One thing that we have all embraced, as Member
States of the United Nations, is the wish to find
solutions to all challenges through peaceful means,
dialogue and consensus.
I opened with a specific reference to the General
Assembly. A few weeks ago it adopted by acclamation
resolution 64/298, proposed by Serbia and sponsored
by the 27 States members of the European Union,
acknowledging the content of the advisory opinion of
the International Court of Justice (ICJ) regarding the
unilateral declaration of independence of Kosovo.
The resolution is fundamentally status-neutral
with regard to the status of Kosovo. All other
interpretations do not correspond to the truth.
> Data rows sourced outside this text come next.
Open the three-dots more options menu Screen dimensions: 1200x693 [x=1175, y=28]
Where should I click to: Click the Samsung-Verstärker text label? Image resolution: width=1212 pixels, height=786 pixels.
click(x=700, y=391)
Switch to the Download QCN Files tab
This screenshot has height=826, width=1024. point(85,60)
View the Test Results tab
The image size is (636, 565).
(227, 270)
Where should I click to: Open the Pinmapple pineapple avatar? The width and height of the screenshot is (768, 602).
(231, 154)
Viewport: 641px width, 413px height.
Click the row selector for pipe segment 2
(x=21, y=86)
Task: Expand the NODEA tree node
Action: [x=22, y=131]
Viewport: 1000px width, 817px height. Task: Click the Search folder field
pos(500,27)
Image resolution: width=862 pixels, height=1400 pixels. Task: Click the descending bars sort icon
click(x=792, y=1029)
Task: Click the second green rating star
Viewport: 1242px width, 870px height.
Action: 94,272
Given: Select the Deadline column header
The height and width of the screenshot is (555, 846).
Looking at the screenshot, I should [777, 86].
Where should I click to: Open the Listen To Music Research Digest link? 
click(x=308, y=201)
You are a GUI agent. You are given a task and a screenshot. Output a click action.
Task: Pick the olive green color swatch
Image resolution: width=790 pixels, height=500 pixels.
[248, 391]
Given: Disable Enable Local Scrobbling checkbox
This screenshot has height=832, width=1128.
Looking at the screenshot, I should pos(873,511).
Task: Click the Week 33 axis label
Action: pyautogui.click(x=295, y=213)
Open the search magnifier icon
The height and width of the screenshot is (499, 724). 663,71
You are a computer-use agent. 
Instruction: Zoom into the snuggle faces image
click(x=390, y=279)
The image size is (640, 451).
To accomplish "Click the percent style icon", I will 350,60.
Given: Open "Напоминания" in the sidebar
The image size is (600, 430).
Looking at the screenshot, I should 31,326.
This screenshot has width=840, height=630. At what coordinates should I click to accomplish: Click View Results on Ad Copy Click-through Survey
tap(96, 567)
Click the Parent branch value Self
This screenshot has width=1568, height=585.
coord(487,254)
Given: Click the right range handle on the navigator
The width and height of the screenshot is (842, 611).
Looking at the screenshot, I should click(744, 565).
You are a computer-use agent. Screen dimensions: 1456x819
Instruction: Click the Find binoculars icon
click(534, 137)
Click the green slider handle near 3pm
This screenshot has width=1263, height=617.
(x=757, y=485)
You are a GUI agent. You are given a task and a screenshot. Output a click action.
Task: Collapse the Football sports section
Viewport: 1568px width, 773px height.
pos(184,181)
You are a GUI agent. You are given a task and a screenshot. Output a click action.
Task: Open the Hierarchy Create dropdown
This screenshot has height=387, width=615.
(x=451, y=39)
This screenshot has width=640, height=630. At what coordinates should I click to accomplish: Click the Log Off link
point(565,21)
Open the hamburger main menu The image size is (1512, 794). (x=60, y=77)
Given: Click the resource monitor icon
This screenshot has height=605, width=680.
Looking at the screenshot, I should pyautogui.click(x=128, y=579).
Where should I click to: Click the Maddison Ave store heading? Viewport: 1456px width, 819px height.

The
resolution welcomed the readiness of the EU to
facilitate a process of dialogue between the parties.
Serbia welcomes the resolution. We look forward to
engaging in the process that will hopefully lead to a
mutually acceptable compromise solution to the
problem of Kosovo.
We feel vindicated in our contention that the path
to dialogue lay through the natural process of
international legitimacy. The General Assembly sought
an opinion from the International Court of Justice. The
ICJ delivered an opinion. The General Assembly has
now, as a consequence, called for dialogue. Moreover,
that request comes as a consequence of a joint effort
between Serbia and the European Union.
In the light of that, we sought reaffirmation of the
validity of the international system as we know it. We
feel proud that our faith in this process has produced
results. We have always said that we are ready to
engage in dialogue. But that dialogue must be framed
by rules and accountability, and this has been achieved
through the latest vote of the General Assembly.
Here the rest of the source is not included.